Rewrite the lines from the one containing "This screenshot has width=1024, height=768." through the one containing "click(37, 753)" as a numbered list, omitting any blank lines.

--- Start Supplied records ---

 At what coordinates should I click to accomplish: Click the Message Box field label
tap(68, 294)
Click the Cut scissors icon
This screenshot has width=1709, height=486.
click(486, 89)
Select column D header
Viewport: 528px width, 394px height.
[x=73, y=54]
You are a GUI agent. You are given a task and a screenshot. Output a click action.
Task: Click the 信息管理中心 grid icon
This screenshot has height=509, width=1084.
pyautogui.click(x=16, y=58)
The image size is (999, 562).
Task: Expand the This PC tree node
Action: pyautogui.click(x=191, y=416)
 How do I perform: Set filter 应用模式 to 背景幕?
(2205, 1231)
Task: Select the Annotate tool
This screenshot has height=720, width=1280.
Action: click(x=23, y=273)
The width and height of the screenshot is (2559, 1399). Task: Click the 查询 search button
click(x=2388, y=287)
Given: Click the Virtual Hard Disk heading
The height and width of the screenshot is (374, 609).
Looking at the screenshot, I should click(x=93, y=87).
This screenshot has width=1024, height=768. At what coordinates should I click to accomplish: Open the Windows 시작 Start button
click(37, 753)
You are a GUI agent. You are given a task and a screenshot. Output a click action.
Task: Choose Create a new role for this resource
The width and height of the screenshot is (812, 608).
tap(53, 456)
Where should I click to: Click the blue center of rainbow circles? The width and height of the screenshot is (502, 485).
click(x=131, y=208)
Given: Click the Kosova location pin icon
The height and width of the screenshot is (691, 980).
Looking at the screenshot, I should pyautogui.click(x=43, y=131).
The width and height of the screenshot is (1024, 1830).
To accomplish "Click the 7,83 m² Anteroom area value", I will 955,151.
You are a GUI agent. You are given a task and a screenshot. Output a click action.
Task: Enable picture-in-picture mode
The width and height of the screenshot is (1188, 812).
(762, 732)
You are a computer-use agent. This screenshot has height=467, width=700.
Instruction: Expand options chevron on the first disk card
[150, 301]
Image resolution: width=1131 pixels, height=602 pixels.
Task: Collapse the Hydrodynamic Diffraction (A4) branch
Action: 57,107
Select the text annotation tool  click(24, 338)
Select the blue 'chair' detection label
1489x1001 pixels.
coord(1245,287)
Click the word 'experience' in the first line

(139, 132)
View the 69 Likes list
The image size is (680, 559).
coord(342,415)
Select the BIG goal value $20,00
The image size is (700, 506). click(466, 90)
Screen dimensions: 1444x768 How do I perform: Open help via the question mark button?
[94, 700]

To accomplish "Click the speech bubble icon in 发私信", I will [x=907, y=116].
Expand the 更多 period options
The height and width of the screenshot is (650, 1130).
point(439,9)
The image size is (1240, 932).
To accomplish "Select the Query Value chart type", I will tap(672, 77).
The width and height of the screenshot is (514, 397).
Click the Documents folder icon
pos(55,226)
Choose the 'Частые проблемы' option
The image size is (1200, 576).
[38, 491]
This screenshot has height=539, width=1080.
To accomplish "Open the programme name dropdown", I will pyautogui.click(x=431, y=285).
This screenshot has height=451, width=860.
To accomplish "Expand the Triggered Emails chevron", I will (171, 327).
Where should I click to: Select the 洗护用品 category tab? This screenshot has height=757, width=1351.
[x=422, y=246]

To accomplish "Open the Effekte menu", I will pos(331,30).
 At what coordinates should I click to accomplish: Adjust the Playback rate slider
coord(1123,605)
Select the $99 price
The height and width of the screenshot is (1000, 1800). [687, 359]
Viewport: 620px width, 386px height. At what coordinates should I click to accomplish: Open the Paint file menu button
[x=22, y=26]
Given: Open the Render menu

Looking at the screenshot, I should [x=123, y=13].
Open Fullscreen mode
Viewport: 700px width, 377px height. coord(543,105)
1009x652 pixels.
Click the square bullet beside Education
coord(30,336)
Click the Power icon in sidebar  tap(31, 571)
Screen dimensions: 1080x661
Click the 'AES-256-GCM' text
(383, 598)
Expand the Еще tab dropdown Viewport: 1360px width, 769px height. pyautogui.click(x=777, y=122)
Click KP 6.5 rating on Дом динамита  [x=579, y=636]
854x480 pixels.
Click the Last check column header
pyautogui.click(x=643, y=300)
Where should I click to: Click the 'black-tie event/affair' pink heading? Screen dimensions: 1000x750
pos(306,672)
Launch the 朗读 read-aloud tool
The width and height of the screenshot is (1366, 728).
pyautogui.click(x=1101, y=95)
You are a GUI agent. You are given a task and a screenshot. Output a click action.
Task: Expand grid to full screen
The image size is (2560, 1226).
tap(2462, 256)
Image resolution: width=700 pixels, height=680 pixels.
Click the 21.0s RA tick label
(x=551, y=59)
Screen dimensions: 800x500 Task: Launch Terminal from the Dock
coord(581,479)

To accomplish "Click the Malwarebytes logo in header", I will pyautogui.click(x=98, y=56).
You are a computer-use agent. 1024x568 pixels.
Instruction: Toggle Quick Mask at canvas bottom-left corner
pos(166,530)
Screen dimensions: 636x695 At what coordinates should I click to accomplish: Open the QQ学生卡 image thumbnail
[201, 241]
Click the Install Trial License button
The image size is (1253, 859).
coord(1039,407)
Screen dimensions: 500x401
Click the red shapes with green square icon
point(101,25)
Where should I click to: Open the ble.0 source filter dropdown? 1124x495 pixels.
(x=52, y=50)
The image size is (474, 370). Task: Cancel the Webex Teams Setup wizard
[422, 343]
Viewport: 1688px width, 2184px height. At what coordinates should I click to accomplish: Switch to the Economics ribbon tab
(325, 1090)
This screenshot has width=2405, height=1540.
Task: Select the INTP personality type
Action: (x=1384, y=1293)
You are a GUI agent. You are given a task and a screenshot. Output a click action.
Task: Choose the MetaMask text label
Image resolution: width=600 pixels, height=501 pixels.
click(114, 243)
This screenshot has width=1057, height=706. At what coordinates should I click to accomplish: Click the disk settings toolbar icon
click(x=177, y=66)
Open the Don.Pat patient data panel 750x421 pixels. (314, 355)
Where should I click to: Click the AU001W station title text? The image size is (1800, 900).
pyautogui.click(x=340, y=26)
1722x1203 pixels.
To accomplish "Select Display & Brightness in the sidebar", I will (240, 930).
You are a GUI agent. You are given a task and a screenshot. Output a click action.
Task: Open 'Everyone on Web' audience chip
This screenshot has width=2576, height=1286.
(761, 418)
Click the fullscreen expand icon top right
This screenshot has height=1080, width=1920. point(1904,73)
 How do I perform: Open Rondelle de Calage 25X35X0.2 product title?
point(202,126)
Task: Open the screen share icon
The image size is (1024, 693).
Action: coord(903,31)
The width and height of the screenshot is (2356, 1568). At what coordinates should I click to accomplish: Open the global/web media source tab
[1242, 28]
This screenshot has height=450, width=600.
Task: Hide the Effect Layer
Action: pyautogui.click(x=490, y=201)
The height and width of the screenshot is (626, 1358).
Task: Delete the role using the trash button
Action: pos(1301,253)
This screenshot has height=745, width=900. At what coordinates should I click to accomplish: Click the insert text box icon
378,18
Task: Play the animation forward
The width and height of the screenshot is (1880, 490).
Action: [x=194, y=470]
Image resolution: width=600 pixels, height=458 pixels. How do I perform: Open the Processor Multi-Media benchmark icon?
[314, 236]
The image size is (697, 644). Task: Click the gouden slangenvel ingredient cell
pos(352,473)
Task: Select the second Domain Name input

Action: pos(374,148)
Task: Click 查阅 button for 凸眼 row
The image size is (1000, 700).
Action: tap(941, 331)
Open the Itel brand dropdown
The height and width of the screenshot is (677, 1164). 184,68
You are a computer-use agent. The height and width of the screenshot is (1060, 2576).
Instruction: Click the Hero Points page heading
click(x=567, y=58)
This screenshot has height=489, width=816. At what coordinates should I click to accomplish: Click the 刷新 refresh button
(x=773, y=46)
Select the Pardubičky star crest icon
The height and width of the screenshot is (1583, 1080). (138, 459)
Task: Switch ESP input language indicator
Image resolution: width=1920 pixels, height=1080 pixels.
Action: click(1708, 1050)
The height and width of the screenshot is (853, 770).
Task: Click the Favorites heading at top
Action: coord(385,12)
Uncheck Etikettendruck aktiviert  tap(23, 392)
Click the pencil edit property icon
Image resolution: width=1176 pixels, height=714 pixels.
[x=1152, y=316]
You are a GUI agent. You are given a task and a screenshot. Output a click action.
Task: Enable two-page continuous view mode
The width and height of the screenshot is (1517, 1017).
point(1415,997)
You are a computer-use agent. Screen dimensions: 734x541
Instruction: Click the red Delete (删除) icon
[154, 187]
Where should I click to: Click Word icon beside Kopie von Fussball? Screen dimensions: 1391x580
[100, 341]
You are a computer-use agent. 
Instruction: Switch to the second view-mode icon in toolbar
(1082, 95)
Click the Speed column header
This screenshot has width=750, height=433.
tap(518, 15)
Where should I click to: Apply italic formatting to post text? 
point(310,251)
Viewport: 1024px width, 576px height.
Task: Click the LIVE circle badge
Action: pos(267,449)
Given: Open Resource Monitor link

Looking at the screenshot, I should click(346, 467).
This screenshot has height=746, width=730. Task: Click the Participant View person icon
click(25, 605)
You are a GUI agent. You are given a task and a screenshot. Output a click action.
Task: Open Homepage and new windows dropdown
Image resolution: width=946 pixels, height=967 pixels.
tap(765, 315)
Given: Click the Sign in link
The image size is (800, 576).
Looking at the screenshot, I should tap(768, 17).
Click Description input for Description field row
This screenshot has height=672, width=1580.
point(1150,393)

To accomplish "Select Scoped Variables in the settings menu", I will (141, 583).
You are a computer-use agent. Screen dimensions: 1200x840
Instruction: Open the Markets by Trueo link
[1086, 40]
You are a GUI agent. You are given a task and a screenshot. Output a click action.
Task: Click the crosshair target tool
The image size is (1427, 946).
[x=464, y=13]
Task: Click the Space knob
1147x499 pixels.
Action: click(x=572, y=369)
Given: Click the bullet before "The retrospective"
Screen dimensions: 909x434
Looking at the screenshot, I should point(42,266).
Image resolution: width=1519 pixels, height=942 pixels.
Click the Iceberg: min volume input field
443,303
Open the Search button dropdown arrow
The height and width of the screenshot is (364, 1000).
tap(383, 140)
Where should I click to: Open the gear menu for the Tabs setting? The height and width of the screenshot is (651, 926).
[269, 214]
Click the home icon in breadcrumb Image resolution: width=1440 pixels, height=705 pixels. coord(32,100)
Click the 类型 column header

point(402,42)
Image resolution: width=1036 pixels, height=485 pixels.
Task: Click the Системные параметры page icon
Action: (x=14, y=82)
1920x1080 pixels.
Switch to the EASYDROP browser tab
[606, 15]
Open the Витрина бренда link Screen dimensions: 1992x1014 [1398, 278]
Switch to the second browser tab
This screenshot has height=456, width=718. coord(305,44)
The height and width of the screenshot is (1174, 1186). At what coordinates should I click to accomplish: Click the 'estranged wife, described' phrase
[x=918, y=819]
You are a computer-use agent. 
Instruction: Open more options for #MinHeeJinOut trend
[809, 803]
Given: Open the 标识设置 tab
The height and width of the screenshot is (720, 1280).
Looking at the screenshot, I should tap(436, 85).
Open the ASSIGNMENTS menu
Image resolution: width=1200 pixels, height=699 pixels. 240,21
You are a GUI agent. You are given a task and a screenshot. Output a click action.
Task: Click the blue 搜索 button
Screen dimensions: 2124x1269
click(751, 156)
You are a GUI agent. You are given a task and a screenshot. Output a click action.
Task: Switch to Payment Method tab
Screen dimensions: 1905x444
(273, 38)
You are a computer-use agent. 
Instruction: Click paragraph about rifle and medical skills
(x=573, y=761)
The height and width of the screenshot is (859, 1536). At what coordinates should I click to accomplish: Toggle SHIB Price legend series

--- End Supplied records ---

Completed exercise:
1. This screenshot has width=1024, height=768. At what coordinates should I click to accomplish: Open the Windows 시작 Start button
2. click(37, 753)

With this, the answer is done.